Employers have a legal duty under the Health and Safety at Work Act 1974 to ensure a safe working environment. We take a look at ways HR ‘get their hands dirty’ in this key area:
- Risk spotting and stress reduction
HR plays a key role in managing people-related risks, from stress and overwork to bullying and burnout. Under health and safety law, risks to both mental and physical health must be identified and controlled. HR is uniquely placed to drive this, especially in areas like workplace culture, stress, disability, pregnancy and mental health. - Making it safe to speak up
Health and safety concerns often overlap with whistleblowing. Workers are legally protected from detriment or dismissal for raising issues – and the consequences for employers can be significant if mishandled. HR must ensure there are safe, clear channels for raising concerns, and create a culture where speaking up is encouraged. - Keeping policies up to scratch
Every employer must have a health and safety policy. HR is often responsible for overseeing this – ensuring it sets out responsibilities and processes, and that it is shared with employees. - Competence and training
HR’s role in onboarding, training and performance management is crucial to making sure people are competent to do their jobs safely. - Preventing harassment
Toxic cultures harm wellbeing. With the new duty on employers to take reasonable steps to prevent sexual harassment, HR must lead the way with policy, training and swift action when problems arise. - Pregnancy risk management
When an employee notifies HR that they are pregnant, that conversation triggers a legal obligation. A specific risk assessment must be carried out for pregnant employees, and suitable adjustments made if needed. If risks cannot be removed, the employee may need to be suspended on full pay. HR’s role is critical in making sure this happens smoothly and sensitively.
Health and safety is, at its heart, a people issue. And HR are the people experts.

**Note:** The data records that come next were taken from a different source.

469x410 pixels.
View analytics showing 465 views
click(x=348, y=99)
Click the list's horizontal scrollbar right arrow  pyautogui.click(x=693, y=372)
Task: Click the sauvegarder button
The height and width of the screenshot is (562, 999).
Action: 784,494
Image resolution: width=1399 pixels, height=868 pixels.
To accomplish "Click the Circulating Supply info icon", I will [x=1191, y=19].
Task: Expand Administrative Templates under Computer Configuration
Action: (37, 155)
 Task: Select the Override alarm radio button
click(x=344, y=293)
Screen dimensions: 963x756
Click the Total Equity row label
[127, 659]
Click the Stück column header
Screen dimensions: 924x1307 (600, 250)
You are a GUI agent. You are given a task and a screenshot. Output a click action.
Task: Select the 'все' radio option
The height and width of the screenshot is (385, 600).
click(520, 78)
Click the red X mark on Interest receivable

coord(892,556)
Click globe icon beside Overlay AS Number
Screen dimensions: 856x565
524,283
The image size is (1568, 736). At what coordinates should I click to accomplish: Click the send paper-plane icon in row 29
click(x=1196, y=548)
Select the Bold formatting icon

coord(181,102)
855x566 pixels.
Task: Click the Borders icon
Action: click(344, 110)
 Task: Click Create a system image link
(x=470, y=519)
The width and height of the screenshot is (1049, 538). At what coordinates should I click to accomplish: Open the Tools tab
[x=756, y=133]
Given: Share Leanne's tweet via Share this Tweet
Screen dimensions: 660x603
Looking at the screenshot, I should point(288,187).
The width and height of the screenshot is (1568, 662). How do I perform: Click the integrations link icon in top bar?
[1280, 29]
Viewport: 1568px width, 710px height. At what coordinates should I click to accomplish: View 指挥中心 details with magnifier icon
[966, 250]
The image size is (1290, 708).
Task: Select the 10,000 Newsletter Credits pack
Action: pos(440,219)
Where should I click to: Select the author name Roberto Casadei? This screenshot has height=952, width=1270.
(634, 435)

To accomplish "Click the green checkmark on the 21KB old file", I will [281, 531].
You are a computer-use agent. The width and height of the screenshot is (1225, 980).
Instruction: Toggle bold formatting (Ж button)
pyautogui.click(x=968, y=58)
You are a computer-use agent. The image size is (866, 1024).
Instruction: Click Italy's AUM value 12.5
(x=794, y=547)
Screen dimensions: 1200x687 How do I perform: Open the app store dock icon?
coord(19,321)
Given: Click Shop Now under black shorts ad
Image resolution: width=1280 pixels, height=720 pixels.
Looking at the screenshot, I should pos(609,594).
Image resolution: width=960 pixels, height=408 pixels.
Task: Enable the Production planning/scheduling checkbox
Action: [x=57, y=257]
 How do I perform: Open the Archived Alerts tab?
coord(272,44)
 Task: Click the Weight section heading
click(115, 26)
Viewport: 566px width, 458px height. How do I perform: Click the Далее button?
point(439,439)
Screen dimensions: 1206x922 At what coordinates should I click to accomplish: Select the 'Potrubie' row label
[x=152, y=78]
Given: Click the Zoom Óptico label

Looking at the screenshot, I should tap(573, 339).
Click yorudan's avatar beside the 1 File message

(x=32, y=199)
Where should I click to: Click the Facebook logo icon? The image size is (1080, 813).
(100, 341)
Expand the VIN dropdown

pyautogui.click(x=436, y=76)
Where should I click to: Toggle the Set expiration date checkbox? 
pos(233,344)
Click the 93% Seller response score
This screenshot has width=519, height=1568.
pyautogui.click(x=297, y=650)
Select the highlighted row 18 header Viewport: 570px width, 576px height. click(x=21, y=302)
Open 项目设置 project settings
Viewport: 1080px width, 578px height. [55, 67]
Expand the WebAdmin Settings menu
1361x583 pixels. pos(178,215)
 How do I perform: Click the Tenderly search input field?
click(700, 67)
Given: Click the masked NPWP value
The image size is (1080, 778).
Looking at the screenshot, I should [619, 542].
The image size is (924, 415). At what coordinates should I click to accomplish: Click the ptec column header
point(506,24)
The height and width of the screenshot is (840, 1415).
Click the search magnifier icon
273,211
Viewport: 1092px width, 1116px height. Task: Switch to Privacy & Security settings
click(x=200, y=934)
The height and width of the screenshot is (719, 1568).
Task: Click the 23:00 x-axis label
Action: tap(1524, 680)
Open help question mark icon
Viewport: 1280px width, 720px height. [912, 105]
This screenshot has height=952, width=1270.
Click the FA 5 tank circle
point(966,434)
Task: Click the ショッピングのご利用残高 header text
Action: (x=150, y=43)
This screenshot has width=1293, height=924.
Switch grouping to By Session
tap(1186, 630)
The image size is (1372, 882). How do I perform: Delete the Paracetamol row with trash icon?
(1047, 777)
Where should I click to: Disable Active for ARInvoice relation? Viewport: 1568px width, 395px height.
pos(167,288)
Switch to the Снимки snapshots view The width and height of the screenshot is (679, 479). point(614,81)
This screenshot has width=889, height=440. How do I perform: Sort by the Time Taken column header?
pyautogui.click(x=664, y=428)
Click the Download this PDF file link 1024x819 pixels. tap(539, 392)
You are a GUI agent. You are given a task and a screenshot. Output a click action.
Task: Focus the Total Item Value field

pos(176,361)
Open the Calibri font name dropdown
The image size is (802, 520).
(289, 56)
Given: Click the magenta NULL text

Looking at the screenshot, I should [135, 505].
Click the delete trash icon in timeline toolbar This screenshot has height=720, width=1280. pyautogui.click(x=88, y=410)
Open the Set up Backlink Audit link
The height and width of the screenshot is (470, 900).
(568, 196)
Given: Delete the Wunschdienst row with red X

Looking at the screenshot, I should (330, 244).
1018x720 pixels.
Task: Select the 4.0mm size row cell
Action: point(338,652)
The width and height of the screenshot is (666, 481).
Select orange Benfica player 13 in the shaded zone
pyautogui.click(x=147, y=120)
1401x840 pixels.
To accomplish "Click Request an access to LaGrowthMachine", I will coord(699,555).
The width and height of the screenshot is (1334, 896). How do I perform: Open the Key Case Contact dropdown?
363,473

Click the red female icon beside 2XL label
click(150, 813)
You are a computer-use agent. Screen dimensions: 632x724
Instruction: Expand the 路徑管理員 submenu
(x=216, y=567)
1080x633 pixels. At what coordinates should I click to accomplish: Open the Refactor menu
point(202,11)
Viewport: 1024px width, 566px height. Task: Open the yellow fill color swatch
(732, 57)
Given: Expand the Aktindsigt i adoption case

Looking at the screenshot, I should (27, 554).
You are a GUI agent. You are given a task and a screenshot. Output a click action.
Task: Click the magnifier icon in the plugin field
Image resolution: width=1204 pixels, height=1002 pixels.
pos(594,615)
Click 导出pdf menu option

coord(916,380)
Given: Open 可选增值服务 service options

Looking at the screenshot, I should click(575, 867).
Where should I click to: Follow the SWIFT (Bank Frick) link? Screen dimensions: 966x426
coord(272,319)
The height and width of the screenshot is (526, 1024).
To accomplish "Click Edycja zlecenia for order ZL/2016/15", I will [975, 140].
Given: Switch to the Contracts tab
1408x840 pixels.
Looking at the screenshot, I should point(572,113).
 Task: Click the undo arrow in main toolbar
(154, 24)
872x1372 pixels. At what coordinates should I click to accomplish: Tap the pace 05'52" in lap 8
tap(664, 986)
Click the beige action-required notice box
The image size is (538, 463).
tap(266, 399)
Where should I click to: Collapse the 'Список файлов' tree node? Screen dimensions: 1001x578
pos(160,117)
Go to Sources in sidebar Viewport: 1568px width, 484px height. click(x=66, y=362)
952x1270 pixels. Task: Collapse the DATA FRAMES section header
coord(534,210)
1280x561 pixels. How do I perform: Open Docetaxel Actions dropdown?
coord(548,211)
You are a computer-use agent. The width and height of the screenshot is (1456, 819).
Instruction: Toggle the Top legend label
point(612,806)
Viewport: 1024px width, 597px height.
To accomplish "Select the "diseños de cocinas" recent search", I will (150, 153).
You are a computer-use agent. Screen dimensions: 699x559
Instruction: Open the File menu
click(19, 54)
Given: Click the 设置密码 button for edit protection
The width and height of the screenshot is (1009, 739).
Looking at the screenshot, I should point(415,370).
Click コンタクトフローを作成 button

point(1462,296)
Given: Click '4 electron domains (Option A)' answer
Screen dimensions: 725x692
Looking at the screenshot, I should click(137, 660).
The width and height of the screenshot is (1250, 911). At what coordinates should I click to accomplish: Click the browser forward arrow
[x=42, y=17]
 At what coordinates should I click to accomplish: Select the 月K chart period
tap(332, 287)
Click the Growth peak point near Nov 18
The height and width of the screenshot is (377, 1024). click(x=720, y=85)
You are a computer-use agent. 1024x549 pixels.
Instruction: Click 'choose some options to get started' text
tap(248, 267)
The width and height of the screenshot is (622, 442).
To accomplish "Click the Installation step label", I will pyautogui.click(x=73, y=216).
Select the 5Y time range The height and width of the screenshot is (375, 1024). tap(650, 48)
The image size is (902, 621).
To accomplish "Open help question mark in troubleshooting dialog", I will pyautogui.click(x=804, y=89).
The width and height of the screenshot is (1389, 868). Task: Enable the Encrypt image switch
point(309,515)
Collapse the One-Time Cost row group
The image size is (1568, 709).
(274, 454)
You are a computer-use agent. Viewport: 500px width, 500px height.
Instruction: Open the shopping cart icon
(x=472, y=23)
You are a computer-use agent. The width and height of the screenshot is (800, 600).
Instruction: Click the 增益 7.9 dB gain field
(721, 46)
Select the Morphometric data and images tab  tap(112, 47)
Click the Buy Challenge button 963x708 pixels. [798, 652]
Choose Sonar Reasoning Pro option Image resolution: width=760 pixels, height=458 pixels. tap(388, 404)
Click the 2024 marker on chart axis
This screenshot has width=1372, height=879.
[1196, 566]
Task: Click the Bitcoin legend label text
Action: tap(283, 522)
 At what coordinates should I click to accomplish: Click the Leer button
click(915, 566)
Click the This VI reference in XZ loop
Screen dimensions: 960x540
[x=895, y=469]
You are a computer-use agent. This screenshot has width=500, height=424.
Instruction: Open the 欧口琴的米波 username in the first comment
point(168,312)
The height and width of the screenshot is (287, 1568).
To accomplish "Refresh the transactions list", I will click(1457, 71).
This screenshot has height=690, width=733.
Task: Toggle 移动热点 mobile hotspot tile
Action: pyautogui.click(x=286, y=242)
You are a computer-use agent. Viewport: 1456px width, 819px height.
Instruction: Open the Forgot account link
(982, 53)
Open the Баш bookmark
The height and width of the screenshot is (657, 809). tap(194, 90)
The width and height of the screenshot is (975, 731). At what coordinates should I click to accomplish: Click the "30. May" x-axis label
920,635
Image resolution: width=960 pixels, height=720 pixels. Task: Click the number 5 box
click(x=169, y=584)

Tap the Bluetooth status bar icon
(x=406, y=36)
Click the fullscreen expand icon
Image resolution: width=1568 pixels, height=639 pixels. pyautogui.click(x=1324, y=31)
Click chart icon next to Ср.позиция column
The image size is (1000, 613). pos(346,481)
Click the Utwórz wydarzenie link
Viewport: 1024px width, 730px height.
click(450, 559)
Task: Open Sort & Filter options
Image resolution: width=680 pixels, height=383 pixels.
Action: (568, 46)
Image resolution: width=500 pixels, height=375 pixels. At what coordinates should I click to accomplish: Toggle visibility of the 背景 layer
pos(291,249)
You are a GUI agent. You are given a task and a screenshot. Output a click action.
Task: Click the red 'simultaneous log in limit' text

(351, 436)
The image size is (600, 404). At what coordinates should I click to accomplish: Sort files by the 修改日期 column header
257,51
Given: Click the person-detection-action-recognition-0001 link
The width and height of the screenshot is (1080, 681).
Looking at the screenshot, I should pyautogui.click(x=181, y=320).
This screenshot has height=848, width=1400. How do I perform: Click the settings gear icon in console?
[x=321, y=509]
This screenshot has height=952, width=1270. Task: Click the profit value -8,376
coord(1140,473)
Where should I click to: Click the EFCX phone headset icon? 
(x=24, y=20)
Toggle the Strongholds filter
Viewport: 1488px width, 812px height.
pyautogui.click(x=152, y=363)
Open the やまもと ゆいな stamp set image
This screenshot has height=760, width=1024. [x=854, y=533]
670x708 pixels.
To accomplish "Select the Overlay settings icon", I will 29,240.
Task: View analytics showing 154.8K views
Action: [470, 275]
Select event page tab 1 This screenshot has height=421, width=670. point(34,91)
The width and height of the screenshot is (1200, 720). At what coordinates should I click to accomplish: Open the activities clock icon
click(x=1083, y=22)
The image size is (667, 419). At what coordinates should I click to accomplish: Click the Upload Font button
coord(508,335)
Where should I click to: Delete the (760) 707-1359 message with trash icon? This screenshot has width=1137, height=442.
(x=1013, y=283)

And finally, Bloomberg reports that large American corporates, struggling to enthuse their employees with ‘back to the office’ rhetoric, are employing ever more contrived job requirements and monitoring, to inject ‘joy’ into their workplaces. Examples cited include Tiffany & Co., where executives required staffers to post and engage more with ‘Tiffany Joy’, an internal app designed to boost morale. Employees mockingly gave the app a new nickname “Forced Joy”. Starbucks has introduced a requirement that employees add a handwritten note or emoji to each takeaway cup. Ideas were circulated by memo for employees who were unsure what to say. It seems that Starbucks cannot rely on employees being motivated to enhance customer experience and pass-on their own ‘joie de vivre’ organically, so are having to make it a job requirement.
As the Bloomberg article concludes, happy and engaged employees are good for business. But so is creating an environment where workers can effectively do their jobs and find their own sources of workplace joy. Companies might find that if they invest in the latter, the former will organically follow – no faking it required.